Prompt » Copy out every one of the records below line for line, keeping each character unchanged.

━━━━━ Records to use

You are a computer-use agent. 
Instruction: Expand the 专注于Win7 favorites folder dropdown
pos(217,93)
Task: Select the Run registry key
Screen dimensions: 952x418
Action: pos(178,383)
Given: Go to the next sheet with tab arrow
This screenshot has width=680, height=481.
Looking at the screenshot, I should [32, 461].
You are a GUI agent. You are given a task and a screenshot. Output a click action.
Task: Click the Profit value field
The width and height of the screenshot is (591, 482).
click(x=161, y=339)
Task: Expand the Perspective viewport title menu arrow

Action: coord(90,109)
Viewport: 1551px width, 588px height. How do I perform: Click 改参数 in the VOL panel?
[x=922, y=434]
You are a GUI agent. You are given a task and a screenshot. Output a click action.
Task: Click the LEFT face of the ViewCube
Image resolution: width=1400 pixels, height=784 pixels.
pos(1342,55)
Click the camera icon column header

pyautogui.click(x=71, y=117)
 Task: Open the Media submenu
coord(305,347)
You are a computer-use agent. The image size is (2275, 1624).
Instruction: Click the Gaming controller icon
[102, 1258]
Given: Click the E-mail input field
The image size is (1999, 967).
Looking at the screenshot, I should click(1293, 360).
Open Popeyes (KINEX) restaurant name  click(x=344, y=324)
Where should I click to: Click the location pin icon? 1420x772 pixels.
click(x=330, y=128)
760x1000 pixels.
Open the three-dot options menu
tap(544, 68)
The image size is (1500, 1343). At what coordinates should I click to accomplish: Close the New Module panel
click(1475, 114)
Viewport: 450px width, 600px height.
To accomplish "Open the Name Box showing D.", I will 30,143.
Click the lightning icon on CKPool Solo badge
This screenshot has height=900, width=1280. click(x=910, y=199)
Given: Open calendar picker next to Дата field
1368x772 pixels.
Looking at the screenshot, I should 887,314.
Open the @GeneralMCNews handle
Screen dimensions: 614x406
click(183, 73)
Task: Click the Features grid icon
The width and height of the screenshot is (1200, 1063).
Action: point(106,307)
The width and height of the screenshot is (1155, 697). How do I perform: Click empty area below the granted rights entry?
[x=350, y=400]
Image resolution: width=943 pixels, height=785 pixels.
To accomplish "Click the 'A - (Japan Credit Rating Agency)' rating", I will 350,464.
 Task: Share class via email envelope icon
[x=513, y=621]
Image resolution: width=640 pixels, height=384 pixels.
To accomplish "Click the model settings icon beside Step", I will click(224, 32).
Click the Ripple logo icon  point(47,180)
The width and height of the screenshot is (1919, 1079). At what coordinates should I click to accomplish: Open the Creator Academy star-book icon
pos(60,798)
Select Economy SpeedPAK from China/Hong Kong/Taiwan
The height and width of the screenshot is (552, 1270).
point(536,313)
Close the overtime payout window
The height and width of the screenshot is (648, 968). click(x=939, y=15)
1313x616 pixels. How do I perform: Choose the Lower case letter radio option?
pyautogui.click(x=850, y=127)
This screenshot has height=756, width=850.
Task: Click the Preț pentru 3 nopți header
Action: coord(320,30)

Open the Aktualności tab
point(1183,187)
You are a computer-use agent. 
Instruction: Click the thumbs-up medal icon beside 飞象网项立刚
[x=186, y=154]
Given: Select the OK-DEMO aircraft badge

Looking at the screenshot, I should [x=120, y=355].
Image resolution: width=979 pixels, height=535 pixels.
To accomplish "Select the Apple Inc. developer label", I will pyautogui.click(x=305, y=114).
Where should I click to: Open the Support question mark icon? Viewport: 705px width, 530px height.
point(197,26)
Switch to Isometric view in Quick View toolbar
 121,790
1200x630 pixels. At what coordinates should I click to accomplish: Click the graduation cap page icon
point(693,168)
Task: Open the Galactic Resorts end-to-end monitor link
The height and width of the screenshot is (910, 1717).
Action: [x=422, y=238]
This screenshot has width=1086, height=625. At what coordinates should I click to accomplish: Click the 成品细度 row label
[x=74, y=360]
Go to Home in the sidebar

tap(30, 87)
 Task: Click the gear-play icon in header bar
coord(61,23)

━━━━━━━━━━

Task result »
You are a computer-use agent. 
Instruction: Expand the 专注于Win7 favorites folder dropdown
pos(217,93)
Task: Select the Run registry key
Screen dimensions: 952x418
Action: pos(178,383)
Given: Go to the next sheet with tab arrow
This screenshot has width=680, height=481.
Looking at the screenshot, I should [32, 461].
You are a GUI agent. You are given a task and a screenshot. Output a click action.
Task: Click the Profit value field
The width and height of the screenshot is (591, 482).
click(x=161, y=339)
Task: Expand the Perspective viewport title menu arrow

Action: coord(90,109)
Viewport: 1551px width, 588px height. How do I perform: Click 改参数 in the VOL panel?
[x=922, y=434]
You are a GUI agent. You are given a task and a screenshot. Output a click action.
Task: Click the LEFT face of the ViewCube
Image resolution: width=1400 pixels, height=784 pixels.
pos(1342,55)
Click the camera icon column header

pyautogui.click(x=71, y=117)
 Task: Open the Media submenu
coord(305,347)
You are a computer-use agent. The image size is (2275, 1624).
Instruction: Click the Gaming controller icon
[102, 1258]
Given: Click the E-mail input field
The image size is (1999, 967).
Looking at the screenshot, I should click(1293, 360).
Open Popeyes (KINEX) restaurant name  click(x=344, y=324)
Where should I click to: Click the location pin icon? 1420x772 pixels.
click(x=330, y=128)
760x1000 pixels.
Open the three-dot options menu
tap(544, 68)
The image size is (1500, 1343). At what coordinates should I click to accomplish: Close the New Module panel
click(1475, 114)
Viewport: 450px width, 600px height.
To accomplish "Open the Name Box showing D.", I will 30,143.
Click the lightning icon on CKPool Solo badge
This screenshot has height=900, width=1280. click(x=910, y=199)
Given: Open calendar picker next to Дата field
1368x772 pixels.
Looking at the screenshot, I should 887,314.
Open the @GeneralMCNews handle
Screen dimensions: 614x406
click(183, 73)
Task: Click the Features grid icon
The width and height of the screenshot is (1200, 1063).
Action: point(106,307)
The width and height of the screenshot is (1155, 697). How do I perform: Click empty area below the granted rights entry?
[x=350, y=400]
Image resolution: width=943 pixels, height=785 pixels.
To accomplish "Click the 'A - (Japan Credit Rating Agency)' rating", I will 350,464.
 Task: Share class via email envelope icon
[x=513, y=621]
Image resolution: width=640 pixels, height=384 pixels.
To accomplish "Click the model settings icon beside Step", I will click(224, 32).
Click the Ripple logo icon  point(47,180)
The width and height of the screenshot is (1919, 1079). At what coordinates should I click to accomplish: Open the Creator Academy star-book icon
pos(60,798)
Select Economy SpeedPAK from China/Hong Kong/Taiwan
The height and width of the screenshot is (552, 1270).
point(536,313)
Close the overtime payout window
The height and width of the screenshot is (648, 968). click(x=939, y=15)
1313x616 pixels. How do I perform: Choose the Lower case letter radio option?
pyautogui.click(x=850, y=127)
This screenshot has height=756, width=850.
Task: Click the Preț pentru 3 nopți header
Action: coord(320,30)

Open the Aktualności tab
point(1183,187)
You are a computer-use agent. 
Instruction: Click the thumbs-up medal icon beside 飞象网项立刚
[x=186, y=154]
Given: Select the OK-DEMO aircraft badge

Looking at the screenshot, I should [x=120, y=355].
Image resolution: width=979 pixels, height=535 pixels.
To accomplish "Select the Apple Inc. developer label", I will pyautogui.click(x=305, y=114).
Where should I click to: Open the Support question mark icon? Viewport: 705px width, 530px height.
point(197,26)
Switch to Isometric view in Quick View toolbar
 121,790
1200x630 pixels. At what coordinates should I click to accomplish: Click the graduation cap page icon
point(693,168)
Task: Open the Galactic Resorts end-to-end monitor link
The height and width of the screenshot is (910, 1717).
Action: [x=422, y=238]
This screenshot has width=1086, height=625. At what coordinates should I click to accomplish: Click the 成品细度 row label
[x=74, y=360]
Go to Home in the sidebar

tap(30, 87)
 Task: Click the gear-play icon in header bar
coord(61,23)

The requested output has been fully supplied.